The meeting also included a presentation by Princeton University Director of Community and Regional Affairs Kristin Appelget about the University’s recent decision to keep undergraduates off campus for the fall semester. The lack of students in town has a direct effect on local restaurants and retail establishments.

“A week ago, it was going to be a very different update from what it is now,” she said. “it’s disappointing to many people, myself included, that we will not be welcoming undergraduates back this fall. But it’s important to note that graduate students will be on campus, working under specific protocols. Many of them are already here. A small number of undergraduates, who are housing-insecure, or for whom Princeton is their permanent residence, have remained on campus.”

Health and safety risks related to COVID-19 were too great to allow the University to proceed with an earlier plan to allow students to return in shifts. “We were going to have literally hundreds of students who would need to quarantine for 14 days,” Appelget continued. “There were diminished benefits to bringing the students back.”

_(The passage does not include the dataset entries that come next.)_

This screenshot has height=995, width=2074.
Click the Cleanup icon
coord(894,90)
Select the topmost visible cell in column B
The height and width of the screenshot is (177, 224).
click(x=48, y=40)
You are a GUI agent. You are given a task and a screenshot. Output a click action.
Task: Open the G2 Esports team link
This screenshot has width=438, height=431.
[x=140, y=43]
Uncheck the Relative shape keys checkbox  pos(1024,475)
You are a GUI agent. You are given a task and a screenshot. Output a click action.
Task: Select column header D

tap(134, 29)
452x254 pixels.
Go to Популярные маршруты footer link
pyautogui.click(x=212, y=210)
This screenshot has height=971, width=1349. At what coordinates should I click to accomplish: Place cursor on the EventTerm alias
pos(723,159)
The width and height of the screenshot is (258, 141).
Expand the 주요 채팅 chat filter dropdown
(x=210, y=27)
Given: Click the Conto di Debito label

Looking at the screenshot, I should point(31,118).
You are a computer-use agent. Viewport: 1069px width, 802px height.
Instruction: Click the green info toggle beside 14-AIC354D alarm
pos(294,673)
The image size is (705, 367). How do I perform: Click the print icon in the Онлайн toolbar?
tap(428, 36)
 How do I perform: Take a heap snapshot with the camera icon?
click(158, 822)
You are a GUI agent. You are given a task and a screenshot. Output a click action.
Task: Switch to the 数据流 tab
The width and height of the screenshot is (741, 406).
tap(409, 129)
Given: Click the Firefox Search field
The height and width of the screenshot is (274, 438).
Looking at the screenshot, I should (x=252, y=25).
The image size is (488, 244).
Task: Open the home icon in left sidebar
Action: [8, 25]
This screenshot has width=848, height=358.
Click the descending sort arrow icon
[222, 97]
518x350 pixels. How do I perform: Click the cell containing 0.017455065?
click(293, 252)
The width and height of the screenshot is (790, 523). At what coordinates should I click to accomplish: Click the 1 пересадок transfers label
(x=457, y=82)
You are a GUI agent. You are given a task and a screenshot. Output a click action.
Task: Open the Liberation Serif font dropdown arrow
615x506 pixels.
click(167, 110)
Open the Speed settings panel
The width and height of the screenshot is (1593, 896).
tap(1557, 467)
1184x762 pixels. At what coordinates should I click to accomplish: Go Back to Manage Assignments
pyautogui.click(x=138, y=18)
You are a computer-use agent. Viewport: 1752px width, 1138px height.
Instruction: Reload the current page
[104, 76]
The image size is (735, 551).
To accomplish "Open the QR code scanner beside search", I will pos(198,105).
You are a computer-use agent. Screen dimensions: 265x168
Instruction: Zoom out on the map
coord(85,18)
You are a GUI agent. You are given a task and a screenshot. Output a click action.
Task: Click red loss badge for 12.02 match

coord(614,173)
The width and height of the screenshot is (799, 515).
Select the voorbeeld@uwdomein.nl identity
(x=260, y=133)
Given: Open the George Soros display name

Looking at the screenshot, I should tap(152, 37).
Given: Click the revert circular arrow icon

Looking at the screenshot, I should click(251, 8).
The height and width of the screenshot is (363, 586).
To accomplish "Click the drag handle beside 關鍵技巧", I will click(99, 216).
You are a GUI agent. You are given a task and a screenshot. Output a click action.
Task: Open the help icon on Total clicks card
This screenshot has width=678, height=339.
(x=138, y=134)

The University is hoping to have the students return for the spring semester. In the meantime, the campus is still open for research and related pursuits, but Firestone Library, the Art Museum, Alexander Hall, and the Princeton University Chapel are closed to the public. “There are no gatherings on campus, no campus events, and any events held outside for more than 15 people will have to be managed,” Appelget said.

Princeton Health Officer Jeffrey Grosser reported that there were three cases of COVID-19 reported in the previous week, representing the lowest level since the pandemic began. “But I’m expecting that to change with some schools being back soon,” he said. With regard to businesses reopening, the department has two inspectors in the field to make sure it is being done correctly.

“We have gotten a few complaints about people not wearing masks, but for the most part it has been great,” Grosser said. “Any questions on exposures, masks, or anything else, we’re here for you.”

The Health Department is preparing for the potential rollout of a vaccine against the virus, though there is no word on when that might happen. “We want to make sure that when it is available, we’ll be able to vaccinate,” he said. “We’re getting locations ready and set up,” Grosser said. “We’re working closely with the University because they’re doing that as well.”

Grosser concluded by thanking businesses for their collaborations with the Health Department. “I know this hasn’t been easy on any businesses. We really want to work with you in terms of education and compliance,” he said.